* CHALLENGE
Turn the records from the line with "Image resolution: width=1043" through the line with "tap(904, 385)" into a numbered list, one line per item, leaving out any blank lines.

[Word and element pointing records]
______________________________

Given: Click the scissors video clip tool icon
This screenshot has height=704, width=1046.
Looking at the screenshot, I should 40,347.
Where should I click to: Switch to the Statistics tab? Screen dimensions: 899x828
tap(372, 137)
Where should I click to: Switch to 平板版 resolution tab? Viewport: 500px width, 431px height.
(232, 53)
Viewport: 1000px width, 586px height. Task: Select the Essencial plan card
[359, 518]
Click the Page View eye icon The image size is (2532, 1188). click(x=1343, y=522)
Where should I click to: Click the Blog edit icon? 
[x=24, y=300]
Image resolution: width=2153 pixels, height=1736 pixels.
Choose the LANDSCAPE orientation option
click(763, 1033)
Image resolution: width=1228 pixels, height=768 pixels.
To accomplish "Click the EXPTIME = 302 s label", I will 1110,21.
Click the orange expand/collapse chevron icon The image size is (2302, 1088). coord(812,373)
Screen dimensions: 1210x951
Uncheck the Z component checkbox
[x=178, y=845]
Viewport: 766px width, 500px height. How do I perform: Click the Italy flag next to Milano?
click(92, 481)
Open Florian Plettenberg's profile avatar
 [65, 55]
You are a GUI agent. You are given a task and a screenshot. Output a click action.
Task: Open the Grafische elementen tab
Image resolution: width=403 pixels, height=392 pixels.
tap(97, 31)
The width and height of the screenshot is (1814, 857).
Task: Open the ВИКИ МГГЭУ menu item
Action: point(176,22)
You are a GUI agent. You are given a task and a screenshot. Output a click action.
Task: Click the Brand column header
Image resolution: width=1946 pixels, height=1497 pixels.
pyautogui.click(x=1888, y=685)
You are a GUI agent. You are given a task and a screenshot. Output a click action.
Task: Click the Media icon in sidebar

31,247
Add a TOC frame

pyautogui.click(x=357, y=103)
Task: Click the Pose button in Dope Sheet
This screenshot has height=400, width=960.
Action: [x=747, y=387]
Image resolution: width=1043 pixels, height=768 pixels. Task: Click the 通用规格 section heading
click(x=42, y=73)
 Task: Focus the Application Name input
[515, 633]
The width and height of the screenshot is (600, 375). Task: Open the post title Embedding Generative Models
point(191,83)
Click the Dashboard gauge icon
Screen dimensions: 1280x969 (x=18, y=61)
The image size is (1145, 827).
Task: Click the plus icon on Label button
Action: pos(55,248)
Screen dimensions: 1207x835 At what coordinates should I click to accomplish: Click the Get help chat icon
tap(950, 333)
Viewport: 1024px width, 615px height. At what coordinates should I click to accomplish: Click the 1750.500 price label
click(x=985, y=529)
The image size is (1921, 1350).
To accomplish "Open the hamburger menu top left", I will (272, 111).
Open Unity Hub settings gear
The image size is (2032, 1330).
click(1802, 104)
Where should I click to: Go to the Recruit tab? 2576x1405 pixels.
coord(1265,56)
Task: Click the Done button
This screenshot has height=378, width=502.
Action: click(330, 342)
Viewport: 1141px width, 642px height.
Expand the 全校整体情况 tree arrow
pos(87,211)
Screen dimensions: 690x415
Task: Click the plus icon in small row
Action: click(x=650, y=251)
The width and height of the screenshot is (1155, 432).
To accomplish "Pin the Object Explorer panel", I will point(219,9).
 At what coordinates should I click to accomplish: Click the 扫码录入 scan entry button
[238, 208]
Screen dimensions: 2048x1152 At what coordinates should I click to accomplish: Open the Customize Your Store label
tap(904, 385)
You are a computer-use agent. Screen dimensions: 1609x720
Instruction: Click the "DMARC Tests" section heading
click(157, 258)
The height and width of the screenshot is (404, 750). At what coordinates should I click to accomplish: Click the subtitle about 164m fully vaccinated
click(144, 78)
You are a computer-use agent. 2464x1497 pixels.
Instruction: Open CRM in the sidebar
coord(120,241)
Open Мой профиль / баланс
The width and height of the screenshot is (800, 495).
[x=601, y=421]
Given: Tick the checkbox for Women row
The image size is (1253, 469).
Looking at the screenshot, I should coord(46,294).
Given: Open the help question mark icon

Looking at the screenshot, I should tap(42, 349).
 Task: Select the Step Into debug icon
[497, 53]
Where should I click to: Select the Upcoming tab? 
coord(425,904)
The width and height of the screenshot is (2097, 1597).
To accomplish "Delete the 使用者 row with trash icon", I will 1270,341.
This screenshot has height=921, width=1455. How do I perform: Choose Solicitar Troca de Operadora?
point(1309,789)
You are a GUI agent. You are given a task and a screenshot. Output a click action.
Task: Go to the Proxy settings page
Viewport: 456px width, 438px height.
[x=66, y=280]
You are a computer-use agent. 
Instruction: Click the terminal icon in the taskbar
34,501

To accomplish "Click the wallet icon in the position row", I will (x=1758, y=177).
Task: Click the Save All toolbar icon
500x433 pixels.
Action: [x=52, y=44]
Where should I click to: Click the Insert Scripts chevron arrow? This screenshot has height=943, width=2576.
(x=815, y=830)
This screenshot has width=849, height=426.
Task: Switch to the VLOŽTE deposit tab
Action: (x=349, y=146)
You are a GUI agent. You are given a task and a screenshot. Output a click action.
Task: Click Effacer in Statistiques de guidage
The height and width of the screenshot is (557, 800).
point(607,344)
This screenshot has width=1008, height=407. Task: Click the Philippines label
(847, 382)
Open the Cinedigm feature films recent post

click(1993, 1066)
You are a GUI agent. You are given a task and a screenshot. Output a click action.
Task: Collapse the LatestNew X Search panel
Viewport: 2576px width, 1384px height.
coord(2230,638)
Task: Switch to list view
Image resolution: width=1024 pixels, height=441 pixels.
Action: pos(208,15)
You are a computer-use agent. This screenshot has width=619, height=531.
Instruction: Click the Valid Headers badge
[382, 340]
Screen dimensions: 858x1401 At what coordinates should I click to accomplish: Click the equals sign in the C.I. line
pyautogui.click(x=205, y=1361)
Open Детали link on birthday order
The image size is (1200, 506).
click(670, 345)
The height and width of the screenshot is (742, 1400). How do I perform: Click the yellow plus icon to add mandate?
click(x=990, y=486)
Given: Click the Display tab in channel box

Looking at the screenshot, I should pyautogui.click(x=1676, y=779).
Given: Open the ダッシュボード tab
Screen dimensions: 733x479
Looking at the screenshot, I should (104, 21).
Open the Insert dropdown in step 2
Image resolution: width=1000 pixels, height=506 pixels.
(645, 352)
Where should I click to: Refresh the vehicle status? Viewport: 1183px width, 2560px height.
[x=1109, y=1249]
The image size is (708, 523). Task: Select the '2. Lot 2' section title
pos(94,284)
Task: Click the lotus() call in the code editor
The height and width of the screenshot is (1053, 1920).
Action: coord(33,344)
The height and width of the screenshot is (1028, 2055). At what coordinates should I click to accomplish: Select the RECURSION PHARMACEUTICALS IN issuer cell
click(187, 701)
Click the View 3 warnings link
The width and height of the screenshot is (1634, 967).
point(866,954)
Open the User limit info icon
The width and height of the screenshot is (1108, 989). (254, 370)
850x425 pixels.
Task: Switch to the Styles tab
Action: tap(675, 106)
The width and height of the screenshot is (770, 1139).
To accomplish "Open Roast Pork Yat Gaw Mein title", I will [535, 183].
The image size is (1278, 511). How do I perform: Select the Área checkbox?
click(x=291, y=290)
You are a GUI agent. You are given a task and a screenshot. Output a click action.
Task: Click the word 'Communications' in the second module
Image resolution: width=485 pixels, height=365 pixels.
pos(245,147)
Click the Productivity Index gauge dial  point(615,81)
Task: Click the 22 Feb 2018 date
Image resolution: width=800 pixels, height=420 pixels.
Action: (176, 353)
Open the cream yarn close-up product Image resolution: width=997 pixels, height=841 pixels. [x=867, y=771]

______________________________

* EXERCISE ANSWER
1. Image resolution: width=1043 pixels, height=768 pixels. Task: Click the 通用规格 section heading
2. click(x=42, y=73)
3.  Task: Focus the Application Name input
4. [515, 633]
5. The width and height of the screenshot is (600, 375). Task: Open the post title Embedding Generative Models
6. point(191,83)
7. Click the Dashboard gauge icon
8. Screen dimensions: 1280x969 (x=18, y=61)
9. The image size is (1145, 827).
10. Task: Click the plus icon on Label button
11. Action: pos(55,248)
12. Screen dimensions: 1207x835 At what coordinates should I click to accomplish: Click the Get help chat icon
13. tap(950, 333)
14. Viewport: 1024px width, 615px height. At what coordinates should I click to accomplish: Click the 1750.500 price label
15. click(x=985, y=529)
16. The image size is (1921, 1350).
17. To accomplish "Open the hamburger menu top left", I will (272, 111).
18. Open Unity Hub settings gear
19. The image size is (2032, 1330).
20. click(1802, 104)
21. Where should I click to: Go to the Recruit tab? 2576x1405 pixels.
22. coord(1265,56)
23. Task: Click the Done button
24. This screenshot has height=378, width=502.
25. Action: click(330, 342)
26. Viewport: 1141px width, 642px height.
27. Expand the 全校整体情况 tree arrow
28. pos(87,211)
29. Screen dimensions: 690x415
30. Task: Click the plus icon in small row
31. Action: click(x=650, y=251)
32. The width and height of the screenshot is (1155, 432).
33. To accomplish "Pin the Object Explorer panel", I will point(219,9).
34.  At what coordinates should I click to accomplish: Click the 扫码录入 scan entry button
35. [238, 208]
36. Screen dimensions: 2048x1152 At what coordinates should I click to accomplish: Open the Customize Your Store label
37. tap(904, 385)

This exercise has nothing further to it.